Il faudrait à la population de la terre, une demi planète de plus pour satisfaire les besoins de l’humanité dans le rythme actuel des consommations des ressources naturelles. Les êtres humains demandent moitié plus à la planète qu’elle ne peut fournir.

Le Rapport Planète Vivante 2012 a été lancé mardi dernier dans l’espace par l’astronaute néerlandais André Kuipers. Un document établi tous les deux ans et qui nous met face à une réalité : la terre supporte une pression extrême en raison de la consommation, toujours croissante, des ressources naturelles. A l’horizon 2030, il faudrait l’équivalent de deux planètes, sinon davantage, pour répondre aux besoins de l’humanité. Le déclin de la biodiversité se situe à 30% au niveau mondial entre 1970 et 2008. La situation est encore plus alarmante dans les zones tropicales et dans les pays les plus pauvres du monde où ce déclin atteint 60%. Or, la biodiversité fournit à l’homme la quasi-totalité les ressources nécessaires en matière de santé, d’alimentation, pour ne citer que cela.

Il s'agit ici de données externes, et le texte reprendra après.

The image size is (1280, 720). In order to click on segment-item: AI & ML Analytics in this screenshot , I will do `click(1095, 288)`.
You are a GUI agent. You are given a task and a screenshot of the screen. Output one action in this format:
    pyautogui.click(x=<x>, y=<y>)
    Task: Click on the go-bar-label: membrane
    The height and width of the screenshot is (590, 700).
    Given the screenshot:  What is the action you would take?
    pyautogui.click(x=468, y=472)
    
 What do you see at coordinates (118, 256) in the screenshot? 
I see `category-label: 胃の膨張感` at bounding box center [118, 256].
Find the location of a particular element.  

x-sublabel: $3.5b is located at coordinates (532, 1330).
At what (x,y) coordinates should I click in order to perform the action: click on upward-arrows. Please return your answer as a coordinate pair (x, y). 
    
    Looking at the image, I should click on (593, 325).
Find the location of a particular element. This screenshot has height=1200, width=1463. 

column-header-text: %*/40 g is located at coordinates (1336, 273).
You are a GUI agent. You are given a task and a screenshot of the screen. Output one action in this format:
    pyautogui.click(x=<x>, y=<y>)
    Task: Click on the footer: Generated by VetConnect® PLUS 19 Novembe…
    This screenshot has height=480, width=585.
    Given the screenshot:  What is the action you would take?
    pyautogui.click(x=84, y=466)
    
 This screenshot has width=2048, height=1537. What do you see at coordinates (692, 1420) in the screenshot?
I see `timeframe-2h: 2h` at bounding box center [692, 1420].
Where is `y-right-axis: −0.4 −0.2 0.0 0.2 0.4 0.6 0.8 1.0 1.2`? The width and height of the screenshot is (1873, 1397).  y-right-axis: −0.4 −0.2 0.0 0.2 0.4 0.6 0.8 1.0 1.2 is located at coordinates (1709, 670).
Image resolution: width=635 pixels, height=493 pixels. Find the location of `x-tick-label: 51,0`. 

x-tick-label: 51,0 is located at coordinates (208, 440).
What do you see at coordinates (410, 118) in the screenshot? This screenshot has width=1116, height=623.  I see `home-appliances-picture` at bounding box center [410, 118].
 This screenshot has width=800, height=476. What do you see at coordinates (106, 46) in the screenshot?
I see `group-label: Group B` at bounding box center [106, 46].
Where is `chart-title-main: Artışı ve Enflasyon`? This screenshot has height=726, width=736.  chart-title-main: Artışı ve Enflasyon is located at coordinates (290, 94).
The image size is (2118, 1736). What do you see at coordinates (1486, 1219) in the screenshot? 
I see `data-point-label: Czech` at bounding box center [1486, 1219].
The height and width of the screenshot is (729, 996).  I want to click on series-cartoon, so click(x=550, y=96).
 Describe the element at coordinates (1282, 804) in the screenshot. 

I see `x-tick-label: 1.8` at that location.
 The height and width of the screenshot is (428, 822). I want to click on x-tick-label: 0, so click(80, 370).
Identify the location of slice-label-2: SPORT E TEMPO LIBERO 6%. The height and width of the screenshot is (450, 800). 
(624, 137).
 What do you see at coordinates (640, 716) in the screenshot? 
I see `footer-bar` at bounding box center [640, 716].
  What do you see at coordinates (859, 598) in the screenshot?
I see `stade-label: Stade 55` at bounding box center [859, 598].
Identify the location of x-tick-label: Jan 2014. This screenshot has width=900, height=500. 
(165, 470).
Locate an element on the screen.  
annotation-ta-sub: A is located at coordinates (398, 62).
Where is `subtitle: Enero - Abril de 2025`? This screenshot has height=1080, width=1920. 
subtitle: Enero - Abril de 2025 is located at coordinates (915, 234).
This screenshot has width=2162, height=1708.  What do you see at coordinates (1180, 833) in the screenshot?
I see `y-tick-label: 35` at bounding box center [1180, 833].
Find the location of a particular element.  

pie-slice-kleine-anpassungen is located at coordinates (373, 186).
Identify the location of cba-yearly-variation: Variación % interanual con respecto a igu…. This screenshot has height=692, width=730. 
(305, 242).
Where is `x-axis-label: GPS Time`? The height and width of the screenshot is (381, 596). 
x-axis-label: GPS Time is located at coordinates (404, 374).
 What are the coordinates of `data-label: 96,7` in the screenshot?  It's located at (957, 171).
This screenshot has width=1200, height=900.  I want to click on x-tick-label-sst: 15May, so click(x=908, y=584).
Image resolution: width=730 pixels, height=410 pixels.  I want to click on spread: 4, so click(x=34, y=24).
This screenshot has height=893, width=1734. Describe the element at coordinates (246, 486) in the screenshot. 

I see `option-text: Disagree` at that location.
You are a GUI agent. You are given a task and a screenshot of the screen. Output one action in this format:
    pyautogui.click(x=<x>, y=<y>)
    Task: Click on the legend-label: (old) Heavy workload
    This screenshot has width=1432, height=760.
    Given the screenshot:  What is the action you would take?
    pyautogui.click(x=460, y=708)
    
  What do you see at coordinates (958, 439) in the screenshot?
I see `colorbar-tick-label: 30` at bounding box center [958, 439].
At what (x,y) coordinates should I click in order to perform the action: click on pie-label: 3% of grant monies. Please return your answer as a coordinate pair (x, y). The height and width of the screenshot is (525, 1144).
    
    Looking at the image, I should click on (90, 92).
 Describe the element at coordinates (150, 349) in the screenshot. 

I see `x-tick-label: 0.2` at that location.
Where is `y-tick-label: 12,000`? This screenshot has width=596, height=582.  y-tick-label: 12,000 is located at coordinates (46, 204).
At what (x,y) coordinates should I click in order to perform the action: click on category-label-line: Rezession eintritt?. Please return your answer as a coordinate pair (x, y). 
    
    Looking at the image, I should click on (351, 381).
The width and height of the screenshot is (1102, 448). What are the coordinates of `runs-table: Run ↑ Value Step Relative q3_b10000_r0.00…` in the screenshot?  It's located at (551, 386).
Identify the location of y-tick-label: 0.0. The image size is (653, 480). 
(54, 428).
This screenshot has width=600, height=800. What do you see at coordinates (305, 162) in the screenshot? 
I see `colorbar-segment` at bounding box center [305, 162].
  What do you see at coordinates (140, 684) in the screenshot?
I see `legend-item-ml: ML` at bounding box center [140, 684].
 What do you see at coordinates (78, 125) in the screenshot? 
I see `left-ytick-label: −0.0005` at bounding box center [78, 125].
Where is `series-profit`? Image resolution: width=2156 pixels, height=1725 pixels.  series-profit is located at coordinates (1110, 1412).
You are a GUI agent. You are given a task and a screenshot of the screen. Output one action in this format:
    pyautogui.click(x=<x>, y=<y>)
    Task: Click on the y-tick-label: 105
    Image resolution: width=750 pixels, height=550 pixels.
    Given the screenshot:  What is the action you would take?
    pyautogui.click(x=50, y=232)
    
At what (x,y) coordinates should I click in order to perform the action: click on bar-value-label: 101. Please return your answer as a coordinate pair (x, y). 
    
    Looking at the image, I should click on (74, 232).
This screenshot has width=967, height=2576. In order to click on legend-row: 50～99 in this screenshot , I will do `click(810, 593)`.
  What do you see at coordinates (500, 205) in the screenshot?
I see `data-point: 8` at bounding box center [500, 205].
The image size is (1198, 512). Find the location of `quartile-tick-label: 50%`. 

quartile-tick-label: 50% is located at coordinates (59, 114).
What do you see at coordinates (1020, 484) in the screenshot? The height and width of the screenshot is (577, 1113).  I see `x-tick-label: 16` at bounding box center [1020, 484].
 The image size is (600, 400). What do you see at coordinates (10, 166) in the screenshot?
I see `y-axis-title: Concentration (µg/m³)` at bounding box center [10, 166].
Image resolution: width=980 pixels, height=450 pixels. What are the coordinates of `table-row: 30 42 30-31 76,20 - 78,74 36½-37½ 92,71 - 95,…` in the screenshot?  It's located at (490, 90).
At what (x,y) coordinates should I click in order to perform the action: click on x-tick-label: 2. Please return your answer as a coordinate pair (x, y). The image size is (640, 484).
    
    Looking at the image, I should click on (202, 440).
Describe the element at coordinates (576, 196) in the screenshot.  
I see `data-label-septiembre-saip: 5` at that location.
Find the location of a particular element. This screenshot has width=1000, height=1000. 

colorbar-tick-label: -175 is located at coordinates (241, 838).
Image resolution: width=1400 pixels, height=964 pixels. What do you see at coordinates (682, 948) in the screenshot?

A Madagascar, cette perte de la biodiversité se manifeste surtout par une déforestation galopante. La démographie qui l’est tout autant, n’est pas pour atténuer les pressions exercées sur les ressources naturelles. « Un tarissement des ressources est à craindre en l’absence de démarches sérieuses de préservation », souligne alors Richard Hugues, représentant de WWF à Madagascar, faisant référence à la situation tant mondiale que locale. Tout en affirmant, toutefois que les solutions existent, en rapport avec consommation raisonnable des ressources, la gouvernance et le partage du capital naturel de la planète. En somme, il est plus que temps que l’homme change de cap et agisse en faveur de la préservation et de la gestion équitable des ressources naturelles. Ces solutions sont exposées dans la perspective One Planet du WWF.

Rappelons que le Rapport Planète Vivante, document établi tous les deux ans, est destiné à documenter l’état de la planète en analysant l’évolution de l’état de la biodiversité, des écosystèmes et de la pression humaine sur les ressources naturelles. Des travaux d’exploration des implications de ces changements pour la diversité et les sociétés humaines ont également été menés dont les résultats sont présentés dans le document, diffusé à l’échelle planétaire.